My libertarian instincts tell me that the way to combat the flawed U.S. News model is to introduce competition–and it’s true that Forbes, The Huffington Post, and Newsweek have all offered alternatives. My favorite guide is Choosing the Right College, put out by the conservative Intercollegiate Studies Institute. Rather than number universities in a zero-sum game, ISI’s mission is to “uphold the liberal arts tradition.”  As such, it prioritizes curricula, academic vigor, intellectual freedom, safety, and price. The guide also flashes colleges with a red, yellow, or green light–typically based on the whether or not a college features a core curriculum and political tolerance (Swarthmore earns a yellow). True, ISI is geared toward a more classically-conservative audience, but it’s upfront and comprehensive about its beliefs. Different students (and parents) are gong to gravitate toward different criteria, and that’s fine. But the one-size-fits-all ranking method doesn’t work for anyone – whether they be conservative, progressive, or oboe-players.  It’s time to reconsider what we cherish about higher education and filter that information into the public figures. Otherwise, the academic quad is little more than a costly labyrinth.

4 Comments

  1. I guess I’m with the crowd on not liking rankings, but I don’t quite see why ISI being “upfront and comprehensive” about its criteria is any different than the US News et al crowd. Their criteria aren’t secret either. People who rely on US News or similar rankings don’t read the fine print very well, I think. But I’m not sure that folks who like the ISI ranking system do either. Or they use a “core curriculum” as a bad proxy way of enforcing an ideological litmus test, just as “percentage of alumni who donate” is used as a bad proxy for “alumni successfully placed in careers who regard their education as an important part of their success”. When you look underneath the hood, ISI’s thinking about what a “core curriculum” is, and their strategies for measuring that value, are pretty much just as contradictory or manipulable as anything US News or Forbes throws out.
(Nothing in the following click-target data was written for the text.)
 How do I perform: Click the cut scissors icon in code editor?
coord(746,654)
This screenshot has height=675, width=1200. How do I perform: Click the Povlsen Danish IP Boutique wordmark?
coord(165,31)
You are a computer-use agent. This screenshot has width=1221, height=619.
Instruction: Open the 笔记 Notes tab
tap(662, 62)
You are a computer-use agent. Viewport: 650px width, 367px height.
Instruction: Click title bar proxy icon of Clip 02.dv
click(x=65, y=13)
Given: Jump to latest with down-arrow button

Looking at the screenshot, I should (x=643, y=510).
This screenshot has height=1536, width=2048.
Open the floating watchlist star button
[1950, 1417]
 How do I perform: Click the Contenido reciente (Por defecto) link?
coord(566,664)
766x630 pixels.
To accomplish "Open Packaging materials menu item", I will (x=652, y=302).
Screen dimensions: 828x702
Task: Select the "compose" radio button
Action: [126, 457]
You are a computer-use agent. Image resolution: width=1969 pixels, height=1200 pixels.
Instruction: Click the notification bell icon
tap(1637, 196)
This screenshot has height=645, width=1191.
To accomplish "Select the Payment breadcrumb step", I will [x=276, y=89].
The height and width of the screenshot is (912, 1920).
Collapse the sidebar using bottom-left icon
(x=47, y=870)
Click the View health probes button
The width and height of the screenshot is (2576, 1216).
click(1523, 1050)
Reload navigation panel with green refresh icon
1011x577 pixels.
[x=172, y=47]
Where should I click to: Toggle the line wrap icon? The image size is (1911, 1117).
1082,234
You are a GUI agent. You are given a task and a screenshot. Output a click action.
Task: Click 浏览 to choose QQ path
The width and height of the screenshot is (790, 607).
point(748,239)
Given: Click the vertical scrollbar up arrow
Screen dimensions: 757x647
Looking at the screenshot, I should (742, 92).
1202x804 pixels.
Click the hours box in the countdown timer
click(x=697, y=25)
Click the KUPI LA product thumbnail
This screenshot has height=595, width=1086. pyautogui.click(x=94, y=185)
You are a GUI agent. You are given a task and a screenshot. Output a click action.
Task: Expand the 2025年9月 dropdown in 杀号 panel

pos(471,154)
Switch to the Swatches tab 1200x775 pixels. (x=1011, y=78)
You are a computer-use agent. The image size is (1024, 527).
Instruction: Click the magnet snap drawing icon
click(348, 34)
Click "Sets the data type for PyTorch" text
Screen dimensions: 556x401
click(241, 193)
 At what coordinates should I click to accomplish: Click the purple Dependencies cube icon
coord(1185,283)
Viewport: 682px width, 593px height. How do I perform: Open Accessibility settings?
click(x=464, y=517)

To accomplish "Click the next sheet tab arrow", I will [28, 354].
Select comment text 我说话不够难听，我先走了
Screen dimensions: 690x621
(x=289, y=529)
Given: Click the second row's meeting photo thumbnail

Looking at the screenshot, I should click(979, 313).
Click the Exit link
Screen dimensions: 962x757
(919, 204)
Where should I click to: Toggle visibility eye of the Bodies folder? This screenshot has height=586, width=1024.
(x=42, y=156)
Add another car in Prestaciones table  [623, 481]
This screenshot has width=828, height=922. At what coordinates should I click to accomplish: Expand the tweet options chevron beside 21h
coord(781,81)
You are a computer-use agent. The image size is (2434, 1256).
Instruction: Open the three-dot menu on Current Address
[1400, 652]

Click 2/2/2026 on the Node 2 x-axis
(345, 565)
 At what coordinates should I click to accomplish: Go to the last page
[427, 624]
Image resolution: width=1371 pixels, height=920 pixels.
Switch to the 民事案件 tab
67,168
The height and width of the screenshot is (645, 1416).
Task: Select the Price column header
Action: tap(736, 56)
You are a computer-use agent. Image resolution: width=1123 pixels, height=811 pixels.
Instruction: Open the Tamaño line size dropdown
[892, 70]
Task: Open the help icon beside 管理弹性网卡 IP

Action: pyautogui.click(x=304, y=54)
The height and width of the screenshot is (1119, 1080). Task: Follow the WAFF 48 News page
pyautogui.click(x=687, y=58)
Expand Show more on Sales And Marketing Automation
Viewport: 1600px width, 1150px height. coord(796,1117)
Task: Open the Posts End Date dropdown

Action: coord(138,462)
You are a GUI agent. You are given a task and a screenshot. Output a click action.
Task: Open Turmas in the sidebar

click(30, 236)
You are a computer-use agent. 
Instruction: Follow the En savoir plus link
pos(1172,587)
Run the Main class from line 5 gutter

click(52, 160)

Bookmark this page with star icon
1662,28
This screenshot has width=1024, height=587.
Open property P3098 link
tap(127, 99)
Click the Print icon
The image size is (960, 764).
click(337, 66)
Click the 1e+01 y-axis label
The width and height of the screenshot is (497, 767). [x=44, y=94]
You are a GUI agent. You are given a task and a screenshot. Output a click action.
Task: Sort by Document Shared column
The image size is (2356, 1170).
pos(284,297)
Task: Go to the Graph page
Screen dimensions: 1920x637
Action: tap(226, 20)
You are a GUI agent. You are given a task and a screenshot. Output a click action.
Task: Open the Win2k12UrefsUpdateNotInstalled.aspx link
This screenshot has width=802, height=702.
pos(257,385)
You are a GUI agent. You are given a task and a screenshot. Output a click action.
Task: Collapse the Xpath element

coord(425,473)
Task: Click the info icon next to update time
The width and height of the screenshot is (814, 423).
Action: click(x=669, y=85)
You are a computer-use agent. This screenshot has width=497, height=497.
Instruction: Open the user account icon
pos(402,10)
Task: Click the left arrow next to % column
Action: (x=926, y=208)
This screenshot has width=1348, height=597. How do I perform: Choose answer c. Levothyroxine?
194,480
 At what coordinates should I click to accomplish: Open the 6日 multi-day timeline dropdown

    Assessment and transparency are interesting challenges. I think it’s better to ask what they ought to involve than to assume any evaluating institution is presently handling them correctly.

  2. The Washington Post, Princeton Review and Kiplinger’s, I believe, all take into account some measure of cost and value (the latter two more prominently I believe). Notice how Swarthmore also tops or is near the top of their rankings as well…

  3. This article prompted me to look at the ISI website and learn more about them. Their leadership looks like that panel that Rep. Issa put together to discuss religious liberty—and attack contraception. Check it out: http://home.isi.org/about/people Where are the women and people of color?

  4. I feel like a consistent “turn” in your articles is to reveal the ideological blindspots of Liberal think-tanks/statistics, point those out as incorrect or at least misleading measurements, and to then point to a Conservative think-tank’s numbers as a way out of the problem. Your point about thinking outside the Liberal bubble to which Swatties are sometimes blind is well taken. However, I don’t think you are willing to take the same critically distanced look at Conservative bubbles.

    As Burke pointed out (above), the “core curriculum” ranking is just a different but equally questionable measure, something used to promote what the institution doing the ranking thinks is important. In this article, and in your last one on Obama and OWS, you imply that the way beyond a misleading liberal bias is to turn to some other institution that does things differently. You seem to use the word “Conservative” as if it were self-evidently a synonym for “good,” but this is just to repeat the mistake that you point out others often do with the word “Liberal.”

    I think that a better approach would be to expose the ideological choices that ALL think-tanks do, not just liberal ones. I just don’t see how you can assume that the Conservative ones are better at measuring things– surely they too are constructing their rankings through ideologically laden choices. Which variables to include and which to omit when measuring things as complex and incommensurable as colleges, that’s the fundamental problem here, one not so easily overcome.